> _EXERCISE PROMPT_: With the records in front of you, set every one of them down exactly.

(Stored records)
Segment Open

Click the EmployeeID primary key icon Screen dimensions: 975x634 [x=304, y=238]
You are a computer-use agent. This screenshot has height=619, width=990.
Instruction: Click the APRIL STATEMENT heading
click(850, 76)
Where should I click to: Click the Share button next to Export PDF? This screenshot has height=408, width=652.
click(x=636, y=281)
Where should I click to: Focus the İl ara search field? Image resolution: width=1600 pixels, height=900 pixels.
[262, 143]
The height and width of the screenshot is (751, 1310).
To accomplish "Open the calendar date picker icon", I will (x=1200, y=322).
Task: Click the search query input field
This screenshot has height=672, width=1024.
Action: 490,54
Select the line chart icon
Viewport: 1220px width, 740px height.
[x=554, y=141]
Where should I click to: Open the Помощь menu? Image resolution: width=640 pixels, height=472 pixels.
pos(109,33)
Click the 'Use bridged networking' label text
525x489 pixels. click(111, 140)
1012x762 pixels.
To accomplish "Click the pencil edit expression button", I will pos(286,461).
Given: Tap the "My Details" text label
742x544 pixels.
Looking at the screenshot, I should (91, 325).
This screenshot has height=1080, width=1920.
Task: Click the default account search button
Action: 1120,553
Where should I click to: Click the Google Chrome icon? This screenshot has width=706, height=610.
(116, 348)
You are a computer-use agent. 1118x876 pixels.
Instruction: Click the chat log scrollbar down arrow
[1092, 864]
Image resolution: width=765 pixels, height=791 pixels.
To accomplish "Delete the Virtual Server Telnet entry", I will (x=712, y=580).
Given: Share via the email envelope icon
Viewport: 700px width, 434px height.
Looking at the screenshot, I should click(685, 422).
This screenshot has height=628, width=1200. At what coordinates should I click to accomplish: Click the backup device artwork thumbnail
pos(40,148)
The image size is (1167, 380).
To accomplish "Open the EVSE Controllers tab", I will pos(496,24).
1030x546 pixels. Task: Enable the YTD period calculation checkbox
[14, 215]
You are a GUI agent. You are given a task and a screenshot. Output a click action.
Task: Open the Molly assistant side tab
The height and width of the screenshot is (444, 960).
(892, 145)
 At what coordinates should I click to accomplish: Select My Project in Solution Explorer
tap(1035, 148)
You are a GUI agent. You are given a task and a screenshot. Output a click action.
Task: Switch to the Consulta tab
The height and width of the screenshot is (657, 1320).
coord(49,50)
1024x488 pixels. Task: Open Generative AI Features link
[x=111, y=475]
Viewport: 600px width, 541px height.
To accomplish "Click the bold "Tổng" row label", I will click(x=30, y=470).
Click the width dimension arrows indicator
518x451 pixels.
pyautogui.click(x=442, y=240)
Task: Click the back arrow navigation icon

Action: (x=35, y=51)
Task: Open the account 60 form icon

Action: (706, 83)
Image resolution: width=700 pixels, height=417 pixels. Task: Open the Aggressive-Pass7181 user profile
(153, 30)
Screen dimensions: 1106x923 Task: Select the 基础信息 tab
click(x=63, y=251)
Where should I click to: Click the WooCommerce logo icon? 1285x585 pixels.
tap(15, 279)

Segment Closed

> _EXERCISE ANSWER_:
Click the EmployeeID primary key icon Screen dimensions: 975x634 [x=304, y=238]
You are a computer-use agent. This screenshot has height=619, width=990.
Instruction: Click the APRIL STATEMENT heading
click(850, 76)
Where should I click to: Click the Share button next to Export PDF? This screenshot has height=408, width=652.
click(x=636, y=281)
Where should I click to: Focus the İl ara search field? Image resolution: width=1600 pixels, height=900 pixels.
[262, 143]
The height and width of the screenshot is (751, 1310).
To accomplish "Open the calendar date picker icon", I will (x=1200, y=322).
Task: Click the search query input field
This screenshot has height=672, width=1024.
Action: 490,54
Select the line chart icon
Viewport: 1220px width, 740px height.
[x=554, y=141]
Where should I click to: Open the Помощь menu? Image resolution: width=640 pixels, height=472 pixels.
pos(109,33)
Click the 'Use bridged networking' label text
525x489 pixels. click(111, 140)
1012x762 pixels.
To accomplish "Click the pencil edit expression button", I will pos(286,461).
Given: Tap the "My Details" text label
742x544 pixels.
Looking at the screenshot, I should (91, 325).
This screenshot has height=1080, width=1920.
Task: Click the default account search button
Action: 1120,553
Where should I click to: Click the Google Chrome icon? This screenshot has width=706, height=610.
(116, 348)
You are a computer-use agent. 1118x876 pixels.
Instruction: Click the chat log scrollbar down arrow
[1092, 864]
Image resolution: width=765 pixels, height=791 pixels.
To accomplish "Delete the Virtual Server Telnet entry", I will (x=712, y=580).
Given: Share via the email envelope icon
Viewport: 700px width, 434px height.
Looking at the screenshot, I should click(685, 422).
This screenshot has height=628, width=1200. At what coordinates should I click to accomplish: Click the backup device artwork thumbnail
pos(40,148)
The image size is (1167, 380).
To accomplish "Open the EVSE Controllers tab", I will pos(496,24).
1030x546 pixels. Task: Enable the YTD period calculation checkbox
[14, 215]
You are a GUI agent. You are given a task and a screenshot. Output a click action.
Task: Open the Molly assistant side tab
The height and width of the screenshot is (444, 960).
(892, 145)
 At what coordinates should I click to accomplish: Select My Project in Solution Explorer
tap(1035, 148)
You are a GUI agent. You are given a task and a screenshot. Output a click action.
Task: Switch to the Consulta tab
The height and width of the screenshot is (657, 1320).
coord(49,50)
1024x488 pixels. Task: Open Generative AI Features link
[x=111, y=475]
Viewport: 600px width, 541px height.
To accomplish "Click the bold "Tổng" row label", I will click(x=30, y=470).
Click the width dimension arrows indicator
518x451 pixels.
pyautogui.click(x=442, y=240)
Task: Click the back arrow navigation icon

Action: (x=35, y=51)
Task: Open the account 60 form icon

Action: (706, 83)
Image resolution: width=700 pixels, height=417 pixels. Task: Open the Aggressive-Pass7181 user profile
(153, 30)
Screen dimensions: 1106x923 Task: Select the 基础信息 tab
click(x=63, y=251)
Where should I click to: Click the WooCommerce logo icon? 1285x585 pixels.
tap(15, 279)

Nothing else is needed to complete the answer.